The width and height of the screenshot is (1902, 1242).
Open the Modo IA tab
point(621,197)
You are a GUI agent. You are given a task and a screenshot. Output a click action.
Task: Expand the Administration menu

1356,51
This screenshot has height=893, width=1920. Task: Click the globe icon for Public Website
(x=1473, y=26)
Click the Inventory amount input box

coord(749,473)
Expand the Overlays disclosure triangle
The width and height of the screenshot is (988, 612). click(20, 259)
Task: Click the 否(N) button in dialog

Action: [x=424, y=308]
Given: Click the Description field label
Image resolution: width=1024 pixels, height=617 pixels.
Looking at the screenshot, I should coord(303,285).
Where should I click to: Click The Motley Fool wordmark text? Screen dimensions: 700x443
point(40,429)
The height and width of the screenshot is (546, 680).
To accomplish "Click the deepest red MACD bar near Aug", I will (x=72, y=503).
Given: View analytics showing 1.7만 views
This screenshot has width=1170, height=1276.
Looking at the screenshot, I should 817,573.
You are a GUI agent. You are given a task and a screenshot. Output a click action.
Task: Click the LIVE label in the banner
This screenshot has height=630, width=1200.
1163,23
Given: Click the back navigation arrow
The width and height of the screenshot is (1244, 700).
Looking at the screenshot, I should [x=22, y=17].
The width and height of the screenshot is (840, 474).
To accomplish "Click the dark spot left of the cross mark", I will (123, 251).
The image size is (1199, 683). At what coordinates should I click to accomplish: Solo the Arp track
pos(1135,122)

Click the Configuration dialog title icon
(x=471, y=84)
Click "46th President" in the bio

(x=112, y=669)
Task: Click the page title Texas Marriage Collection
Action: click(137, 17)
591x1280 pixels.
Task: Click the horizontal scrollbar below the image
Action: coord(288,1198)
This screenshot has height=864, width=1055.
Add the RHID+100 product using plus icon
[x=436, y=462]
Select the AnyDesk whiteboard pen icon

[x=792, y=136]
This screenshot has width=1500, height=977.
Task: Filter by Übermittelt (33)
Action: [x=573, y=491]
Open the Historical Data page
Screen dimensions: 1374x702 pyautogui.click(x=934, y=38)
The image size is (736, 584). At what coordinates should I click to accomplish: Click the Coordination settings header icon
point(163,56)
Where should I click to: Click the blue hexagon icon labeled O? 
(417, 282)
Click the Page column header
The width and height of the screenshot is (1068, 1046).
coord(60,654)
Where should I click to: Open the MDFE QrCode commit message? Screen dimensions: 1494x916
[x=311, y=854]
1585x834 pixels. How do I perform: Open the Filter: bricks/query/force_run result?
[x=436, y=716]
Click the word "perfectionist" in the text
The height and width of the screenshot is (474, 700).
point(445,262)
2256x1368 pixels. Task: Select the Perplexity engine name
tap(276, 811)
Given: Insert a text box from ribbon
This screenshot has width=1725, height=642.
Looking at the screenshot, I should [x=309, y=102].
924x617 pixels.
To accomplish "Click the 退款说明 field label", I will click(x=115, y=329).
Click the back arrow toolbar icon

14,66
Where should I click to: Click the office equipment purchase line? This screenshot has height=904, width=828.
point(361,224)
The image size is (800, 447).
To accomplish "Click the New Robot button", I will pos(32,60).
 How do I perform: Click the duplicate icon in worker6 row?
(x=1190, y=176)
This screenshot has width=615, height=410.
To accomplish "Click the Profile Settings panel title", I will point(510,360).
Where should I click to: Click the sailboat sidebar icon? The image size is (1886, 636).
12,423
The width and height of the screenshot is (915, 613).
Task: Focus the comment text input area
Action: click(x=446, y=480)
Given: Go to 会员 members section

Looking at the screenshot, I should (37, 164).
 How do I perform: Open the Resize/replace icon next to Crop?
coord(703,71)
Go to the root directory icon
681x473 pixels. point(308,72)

What the task requires
Retype the material word for word. Add nothing to it.

Written reply
The width and height of the screenshot is (1902, 1242).
Open the Modo IA tab
point(621,197)
You are a GUI agent. You are given a task and a screenshot. Output a click action.
Task: Expand the Administration menu

1356,51
This screenshot has height=893, width=1920. Task: Click the globe icon for Public Website
(x=1473, y=26)
Click the Inventory amount input box

coord(749,473)
Expand the Overlays disclosure triangle
The width and height of the screenshot is (988, 612). click(20, 259)
Task: Click the 否(N) button in dialog

Action: [x=424, y=308]
Given: Click the Description field label
Image resolution: width=1024 pixels, height=617 pixels.
Looking at the screenshot, I should coord(303,285).
Where should I click to: Click The Motley Fool wordmark text? Screen dimensions: 700x443
point(40,429)
The height and width of the screenshot is (546, 680).
To accomplish "Click the deepest red MACD bar near Aug", I will (x=72, y=503).
Given: View analytics showing 1.7만 views
This screenshot has width=1170, height=1276.
Looking at the screenshot, I should 817,573.
You are a GUI agent. You are given a task and a screenshot. Output a click action.
Task: Click the LIVE label in the banner
This screenshot has height=630, width=1200.
1163,23
Given: Click the back navigation arrow
The width and height of the screenshot is (1244, 700).
Looking at the screenshot, I should [x=22, y=17].
The width and height of the screenshot is (840, 474).
To accomplish "Click the dark spot left of the cross mark", I will (123, 251).
The image size is (1199, 683). At what coordinates should I click to accomplish: Solo the Arp track
pos(1135,122)

Click the Configuration dialog title icon
(x=471, y=84)
Click "46th President" in the bio

(x=112, y=669)
Task: Click the page title Texas Marriage Collection
Action: click(137, 17)
591x1280 pixels.
Task: Click the horizontal scrollbar below the image
Action: coord(288,1198)
This screenshot has height=864, width=1055.
Add the RHID+100 product using plus icon
[x=436, y=462]
Select the AnyDesk whiteboard pen icon

[x=792, y=136]
This screenshot has width=1500, height=977.
Task: Filter by Übermittelt (33)
Action: [x=573, y=491]
Open the Historical Data page
Screen dimensions: 1374x702 pyautogui.click(x=934, y=38)
The image size is (736, 584). At what coordinates should I click to accomplish: Click the Coordination settings header icon
point(163,56)
Where should I click to: Click the blue hexagon icon labeled O? 
(417, 282)
Click the Page column header
The width and height of the screenshot is (1068, 1046).
coord(60,654)
Where should I click to: Open the MDFE QrCode commit message? Screen dimensions: 1494x916
[x=311, y=854]
1585x834 pixels. How do I perform: Open the Filter: bricks/query/force_run result?
[x=436, y=716]
Click the word "perfectionist" in the text
The height and width of the screenshot is (474, 700).
point(445,262)
2256x1368 pixels. Task: Select the Perplexity engine name
tap(276, 811)
Given: Insert a text box from ribbon
This screenshot has width=1725, height=642.
Looking at the screenshot, I should [x=309, y=102].
924x617 pixels.
To accomplish "Click the 退款说明 field label", I will click(x=115, y=329).
Click the back arrow toolbar icon

14,66
Where should I click to: Click the office equipment purchase line? This screenshot has height=904, width=828.
point(361,224)
The image size is (800, 447).
To accomplish "Click the New Robot button", I will pos(32,60).
 How do I perform: Click the duplicate icon in worker6 row?
(x=1190, y=176)
This screenshot has width=615, height=410.
To accomplish "Click the Profile Settings panel title", I will point(510,360).
Where should I click to: Click the sailboat sidebar icon? The image size is (1886, 636).
12,423
The width and height of the screenshot is (915, 613).
Task: Focus the comment text input area
Action: click(x=446, y=480)
Given: Go to 会员 members section

Looking at the screenshot, I should (37, 164).
 How do I perform: Open the Resize/replace icon next to Crop?
coord(703,71)
Go to the root directory icon
681x473 pixels. point(308,72)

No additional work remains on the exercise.